Since the arrival of touchscreen tablets, our
opposable thumbs have evolved to a whole new level of refinement. It has become
second nature to pinch and swipe, slide and scroll: without knowing it, we have
developed an intricate vocabulary of manual flourishes, a delicate finger
ballet to conjure images and text across our screens.
And yet the process of typing words on a touchscreen
still remains unbearably clumsy. Whether you put the thing down and pretend
it's a normal keyboard, or go for the handheld thumbs-only option, it is never
a particularly elegant or satisfactory pursuit, like having a game of thumb war
with your imaginary digital friend.
But now help may be at hand for those tired of
getting their thumbs in a twist. Researchers at the University of St Andrews
have developed a split-screen keyboard, specifically optimised for thumbs,
which they claim can increase typing speeds by more than a third.
They call their new keyboard Kalq (those are the
letters at the bottom right of the keyboard), and its layout is a radical
departure from the qwerty system, which has been with us unchanged for 140
years. Designed to save your thumbs stretching across the screen and making
repeated taps, Kalq splits the keys into two blocks, 16 to the left, 12 to the
right. Commonly used letters are clustered together and frequent pairs of
letters placed on alternate sides, so each hand does the same amount of work.
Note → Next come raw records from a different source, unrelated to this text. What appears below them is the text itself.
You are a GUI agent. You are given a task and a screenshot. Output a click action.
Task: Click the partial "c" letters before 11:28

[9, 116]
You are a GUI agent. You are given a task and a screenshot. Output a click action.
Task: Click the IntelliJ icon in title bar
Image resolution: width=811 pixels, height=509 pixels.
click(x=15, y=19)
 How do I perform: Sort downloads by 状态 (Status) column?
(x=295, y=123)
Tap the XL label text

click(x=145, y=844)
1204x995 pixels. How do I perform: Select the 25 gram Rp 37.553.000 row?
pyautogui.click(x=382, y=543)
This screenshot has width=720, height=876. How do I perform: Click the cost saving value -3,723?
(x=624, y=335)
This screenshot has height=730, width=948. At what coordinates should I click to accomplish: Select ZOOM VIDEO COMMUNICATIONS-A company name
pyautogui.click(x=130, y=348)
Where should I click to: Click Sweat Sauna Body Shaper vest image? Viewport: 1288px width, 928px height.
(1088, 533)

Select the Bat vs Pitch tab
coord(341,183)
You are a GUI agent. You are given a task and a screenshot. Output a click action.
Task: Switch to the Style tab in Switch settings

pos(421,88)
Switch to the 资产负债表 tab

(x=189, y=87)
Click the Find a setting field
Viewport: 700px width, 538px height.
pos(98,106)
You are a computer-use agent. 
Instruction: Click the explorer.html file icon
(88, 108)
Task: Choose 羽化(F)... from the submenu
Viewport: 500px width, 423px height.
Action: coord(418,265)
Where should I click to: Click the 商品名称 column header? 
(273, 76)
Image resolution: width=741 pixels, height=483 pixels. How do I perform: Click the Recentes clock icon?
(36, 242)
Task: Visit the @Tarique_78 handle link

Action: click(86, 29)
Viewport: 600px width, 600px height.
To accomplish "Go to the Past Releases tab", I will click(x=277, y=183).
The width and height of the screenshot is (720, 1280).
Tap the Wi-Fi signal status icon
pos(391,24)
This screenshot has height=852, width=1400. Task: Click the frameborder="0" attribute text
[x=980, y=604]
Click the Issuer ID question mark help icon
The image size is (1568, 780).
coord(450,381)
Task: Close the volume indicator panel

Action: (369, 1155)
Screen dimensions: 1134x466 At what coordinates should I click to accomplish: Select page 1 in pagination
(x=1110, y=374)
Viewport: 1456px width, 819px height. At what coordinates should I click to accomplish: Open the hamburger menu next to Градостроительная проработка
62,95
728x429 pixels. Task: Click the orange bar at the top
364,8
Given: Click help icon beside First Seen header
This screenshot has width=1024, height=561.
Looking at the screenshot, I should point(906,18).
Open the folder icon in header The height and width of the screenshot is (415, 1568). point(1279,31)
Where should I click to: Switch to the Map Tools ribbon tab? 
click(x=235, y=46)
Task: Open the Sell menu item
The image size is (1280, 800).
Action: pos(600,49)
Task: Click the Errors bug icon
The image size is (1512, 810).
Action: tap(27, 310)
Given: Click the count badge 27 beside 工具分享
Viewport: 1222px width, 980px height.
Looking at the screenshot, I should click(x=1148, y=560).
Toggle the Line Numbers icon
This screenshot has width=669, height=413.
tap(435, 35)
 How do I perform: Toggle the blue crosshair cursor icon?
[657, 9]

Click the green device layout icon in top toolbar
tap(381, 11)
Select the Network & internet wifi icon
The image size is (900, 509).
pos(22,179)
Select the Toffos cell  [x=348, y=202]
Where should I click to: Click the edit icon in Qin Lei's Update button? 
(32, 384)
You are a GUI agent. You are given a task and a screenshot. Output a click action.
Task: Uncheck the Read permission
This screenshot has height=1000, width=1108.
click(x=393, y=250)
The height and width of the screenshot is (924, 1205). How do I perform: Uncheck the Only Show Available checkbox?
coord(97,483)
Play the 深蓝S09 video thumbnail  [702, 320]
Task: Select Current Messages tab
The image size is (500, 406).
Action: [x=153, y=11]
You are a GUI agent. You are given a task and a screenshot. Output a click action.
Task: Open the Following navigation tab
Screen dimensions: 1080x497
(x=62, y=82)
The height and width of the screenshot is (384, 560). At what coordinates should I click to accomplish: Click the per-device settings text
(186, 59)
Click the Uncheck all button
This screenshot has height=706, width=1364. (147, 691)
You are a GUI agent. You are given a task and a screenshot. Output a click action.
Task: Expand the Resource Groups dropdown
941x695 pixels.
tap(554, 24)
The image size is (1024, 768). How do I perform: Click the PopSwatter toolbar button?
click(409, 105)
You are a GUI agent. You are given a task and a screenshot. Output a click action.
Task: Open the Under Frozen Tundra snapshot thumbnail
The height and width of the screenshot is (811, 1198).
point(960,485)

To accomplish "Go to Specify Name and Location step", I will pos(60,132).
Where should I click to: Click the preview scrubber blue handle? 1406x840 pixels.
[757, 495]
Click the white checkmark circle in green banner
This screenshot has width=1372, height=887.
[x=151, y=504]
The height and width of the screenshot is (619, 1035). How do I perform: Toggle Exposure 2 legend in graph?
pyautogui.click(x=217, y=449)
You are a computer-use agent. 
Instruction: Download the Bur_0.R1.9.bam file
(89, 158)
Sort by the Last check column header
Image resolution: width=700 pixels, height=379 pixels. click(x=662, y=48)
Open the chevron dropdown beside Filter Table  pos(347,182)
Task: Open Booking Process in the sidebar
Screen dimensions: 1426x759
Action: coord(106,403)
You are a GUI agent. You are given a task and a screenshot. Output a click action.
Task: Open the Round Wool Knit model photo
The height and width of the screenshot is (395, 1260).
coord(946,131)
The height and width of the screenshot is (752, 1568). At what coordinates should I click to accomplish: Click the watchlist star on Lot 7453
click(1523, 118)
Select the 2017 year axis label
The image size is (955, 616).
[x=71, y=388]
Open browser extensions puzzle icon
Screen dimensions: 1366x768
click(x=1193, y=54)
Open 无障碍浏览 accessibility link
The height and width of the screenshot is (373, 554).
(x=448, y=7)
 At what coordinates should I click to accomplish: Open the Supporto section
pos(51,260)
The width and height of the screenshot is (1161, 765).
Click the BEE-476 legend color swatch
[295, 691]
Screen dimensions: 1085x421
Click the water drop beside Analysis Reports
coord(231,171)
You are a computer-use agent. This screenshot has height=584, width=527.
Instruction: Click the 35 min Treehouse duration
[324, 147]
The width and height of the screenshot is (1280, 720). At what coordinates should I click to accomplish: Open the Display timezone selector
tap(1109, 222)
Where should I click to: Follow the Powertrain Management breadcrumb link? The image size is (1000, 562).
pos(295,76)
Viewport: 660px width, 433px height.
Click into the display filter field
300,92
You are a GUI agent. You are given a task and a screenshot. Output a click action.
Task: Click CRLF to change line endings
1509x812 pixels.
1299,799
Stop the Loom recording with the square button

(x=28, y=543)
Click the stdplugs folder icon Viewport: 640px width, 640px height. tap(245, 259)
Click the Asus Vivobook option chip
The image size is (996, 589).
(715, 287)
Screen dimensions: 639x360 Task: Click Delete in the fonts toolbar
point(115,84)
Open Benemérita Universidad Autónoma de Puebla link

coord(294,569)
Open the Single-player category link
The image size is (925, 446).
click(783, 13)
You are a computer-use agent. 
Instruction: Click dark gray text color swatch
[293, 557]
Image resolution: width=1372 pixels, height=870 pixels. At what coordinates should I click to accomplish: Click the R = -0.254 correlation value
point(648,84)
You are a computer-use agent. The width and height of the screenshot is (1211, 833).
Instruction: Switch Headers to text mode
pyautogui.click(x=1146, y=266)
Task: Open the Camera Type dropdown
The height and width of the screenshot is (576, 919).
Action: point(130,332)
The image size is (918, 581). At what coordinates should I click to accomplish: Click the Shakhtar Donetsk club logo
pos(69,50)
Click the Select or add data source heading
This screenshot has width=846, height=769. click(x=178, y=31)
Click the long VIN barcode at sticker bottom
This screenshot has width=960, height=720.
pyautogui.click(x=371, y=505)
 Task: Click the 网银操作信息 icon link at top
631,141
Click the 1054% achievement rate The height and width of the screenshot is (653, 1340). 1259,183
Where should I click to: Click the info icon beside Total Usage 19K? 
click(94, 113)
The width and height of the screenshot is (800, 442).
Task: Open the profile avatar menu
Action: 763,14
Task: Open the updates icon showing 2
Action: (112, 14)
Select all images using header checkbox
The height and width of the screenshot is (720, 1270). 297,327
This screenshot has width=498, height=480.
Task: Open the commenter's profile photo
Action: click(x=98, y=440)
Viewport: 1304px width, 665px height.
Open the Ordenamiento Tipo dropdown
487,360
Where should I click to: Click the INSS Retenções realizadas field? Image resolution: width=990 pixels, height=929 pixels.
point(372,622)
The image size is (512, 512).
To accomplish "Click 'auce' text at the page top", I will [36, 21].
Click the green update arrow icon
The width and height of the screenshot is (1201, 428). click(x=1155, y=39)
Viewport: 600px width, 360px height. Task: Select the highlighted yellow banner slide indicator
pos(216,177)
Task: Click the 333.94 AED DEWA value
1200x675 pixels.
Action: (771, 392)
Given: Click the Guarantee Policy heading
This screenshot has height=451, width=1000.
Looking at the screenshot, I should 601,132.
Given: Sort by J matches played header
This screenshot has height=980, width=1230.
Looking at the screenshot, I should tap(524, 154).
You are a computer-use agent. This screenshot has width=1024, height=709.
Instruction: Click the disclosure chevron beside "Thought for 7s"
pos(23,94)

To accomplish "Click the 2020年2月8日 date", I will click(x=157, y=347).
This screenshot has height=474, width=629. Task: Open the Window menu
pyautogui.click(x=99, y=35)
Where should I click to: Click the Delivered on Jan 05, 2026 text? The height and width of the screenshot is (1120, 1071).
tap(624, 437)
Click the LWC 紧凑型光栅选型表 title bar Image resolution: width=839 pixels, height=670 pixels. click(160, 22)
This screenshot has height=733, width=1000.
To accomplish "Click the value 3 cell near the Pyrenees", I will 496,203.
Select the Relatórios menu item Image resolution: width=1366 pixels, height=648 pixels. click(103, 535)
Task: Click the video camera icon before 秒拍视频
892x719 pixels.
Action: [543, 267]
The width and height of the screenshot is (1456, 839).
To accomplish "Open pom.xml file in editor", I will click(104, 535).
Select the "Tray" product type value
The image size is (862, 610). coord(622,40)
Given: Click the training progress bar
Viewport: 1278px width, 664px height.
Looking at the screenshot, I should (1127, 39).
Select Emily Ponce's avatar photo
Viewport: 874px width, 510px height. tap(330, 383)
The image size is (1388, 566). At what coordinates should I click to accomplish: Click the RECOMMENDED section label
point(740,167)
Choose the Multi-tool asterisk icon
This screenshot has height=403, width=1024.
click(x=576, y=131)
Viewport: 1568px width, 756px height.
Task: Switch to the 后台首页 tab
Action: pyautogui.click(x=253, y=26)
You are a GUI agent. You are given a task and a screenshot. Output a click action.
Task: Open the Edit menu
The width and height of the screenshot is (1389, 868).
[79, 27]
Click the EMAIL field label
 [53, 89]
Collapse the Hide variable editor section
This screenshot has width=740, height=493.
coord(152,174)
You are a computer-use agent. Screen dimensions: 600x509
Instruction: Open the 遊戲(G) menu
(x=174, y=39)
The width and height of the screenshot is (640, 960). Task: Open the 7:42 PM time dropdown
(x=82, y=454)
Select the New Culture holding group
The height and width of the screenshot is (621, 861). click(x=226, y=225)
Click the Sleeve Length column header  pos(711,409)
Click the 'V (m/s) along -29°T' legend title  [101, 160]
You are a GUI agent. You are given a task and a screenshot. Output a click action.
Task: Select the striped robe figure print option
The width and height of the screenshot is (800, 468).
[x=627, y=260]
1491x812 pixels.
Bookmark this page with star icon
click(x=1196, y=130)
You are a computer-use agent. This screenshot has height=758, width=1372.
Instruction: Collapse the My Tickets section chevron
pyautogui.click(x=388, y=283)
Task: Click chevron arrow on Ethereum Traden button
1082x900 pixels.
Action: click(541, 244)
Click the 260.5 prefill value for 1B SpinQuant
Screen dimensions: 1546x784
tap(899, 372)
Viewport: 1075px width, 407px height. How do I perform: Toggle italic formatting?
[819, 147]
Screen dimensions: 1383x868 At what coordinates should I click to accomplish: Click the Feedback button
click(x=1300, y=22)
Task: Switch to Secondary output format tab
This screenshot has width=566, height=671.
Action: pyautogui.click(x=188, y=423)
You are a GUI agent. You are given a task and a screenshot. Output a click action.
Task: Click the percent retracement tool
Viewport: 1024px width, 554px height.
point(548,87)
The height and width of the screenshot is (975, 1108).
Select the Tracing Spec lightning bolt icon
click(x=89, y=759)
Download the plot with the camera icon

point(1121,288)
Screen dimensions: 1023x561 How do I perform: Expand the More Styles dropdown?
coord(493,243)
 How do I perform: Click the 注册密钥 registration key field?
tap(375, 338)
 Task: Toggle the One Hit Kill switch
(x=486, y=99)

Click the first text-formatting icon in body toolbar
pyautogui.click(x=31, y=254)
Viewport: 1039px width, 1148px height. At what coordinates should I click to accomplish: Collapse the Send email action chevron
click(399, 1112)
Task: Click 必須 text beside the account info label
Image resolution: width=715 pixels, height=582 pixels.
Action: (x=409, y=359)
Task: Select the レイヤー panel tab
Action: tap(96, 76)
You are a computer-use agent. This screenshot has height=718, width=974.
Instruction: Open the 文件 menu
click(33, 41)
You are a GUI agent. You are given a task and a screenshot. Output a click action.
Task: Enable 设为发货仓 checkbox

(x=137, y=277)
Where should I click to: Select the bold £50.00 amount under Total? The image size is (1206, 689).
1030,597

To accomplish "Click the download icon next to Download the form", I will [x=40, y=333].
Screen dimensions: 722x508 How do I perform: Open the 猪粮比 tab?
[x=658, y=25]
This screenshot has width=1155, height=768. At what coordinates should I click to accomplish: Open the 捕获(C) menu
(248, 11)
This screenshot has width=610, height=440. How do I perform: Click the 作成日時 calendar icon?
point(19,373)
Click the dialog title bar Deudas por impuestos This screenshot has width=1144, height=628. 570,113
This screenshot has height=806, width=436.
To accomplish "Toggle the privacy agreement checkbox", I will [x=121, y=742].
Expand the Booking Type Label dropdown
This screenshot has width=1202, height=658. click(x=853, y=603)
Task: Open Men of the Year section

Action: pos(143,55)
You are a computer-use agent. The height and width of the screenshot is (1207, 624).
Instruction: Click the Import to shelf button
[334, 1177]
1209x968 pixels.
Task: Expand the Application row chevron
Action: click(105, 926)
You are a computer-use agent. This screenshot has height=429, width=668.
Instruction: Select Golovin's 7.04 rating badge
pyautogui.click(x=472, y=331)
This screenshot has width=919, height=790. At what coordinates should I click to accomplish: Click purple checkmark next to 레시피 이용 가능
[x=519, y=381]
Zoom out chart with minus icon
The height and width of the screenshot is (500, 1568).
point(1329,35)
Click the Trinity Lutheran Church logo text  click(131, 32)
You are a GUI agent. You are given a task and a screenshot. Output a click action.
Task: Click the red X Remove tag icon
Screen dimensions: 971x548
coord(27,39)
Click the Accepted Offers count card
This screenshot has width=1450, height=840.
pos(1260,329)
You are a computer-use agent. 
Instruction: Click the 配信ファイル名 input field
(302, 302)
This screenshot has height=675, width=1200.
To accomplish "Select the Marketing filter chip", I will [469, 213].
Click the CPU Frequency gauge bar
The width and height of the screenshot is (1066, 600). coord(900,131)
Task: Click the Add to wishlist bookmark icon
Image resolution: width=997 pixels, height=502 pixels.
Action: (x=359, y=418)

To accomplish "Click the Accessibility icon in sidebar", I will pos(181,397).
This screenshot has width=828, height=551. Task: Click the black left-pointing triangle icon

Until now, we have been "trapped" with a
legacy of "suboptimal text entry interfaces," according to Dr Per Ola
Kristensson of the University of St Andrews' School of Computer Science.
To break free of the typing tyranny of Qwerty, the research team studied in
detail how users move their thumbs in order to develop the optimised layout.
With the Kalq system, the left thumb takes care of the most common first
letters of words, while the right thumb looks after the vowels – an arrangement
that can be reversed for left-handed users.
"The key to optimising a keyboard for two
thumbs is to minimise long typing sequences that only involve a single
thumb," said Dr Antti Oulasvirta of the Max Planck Institute for
Informatics in Germany, who collaborated on the research.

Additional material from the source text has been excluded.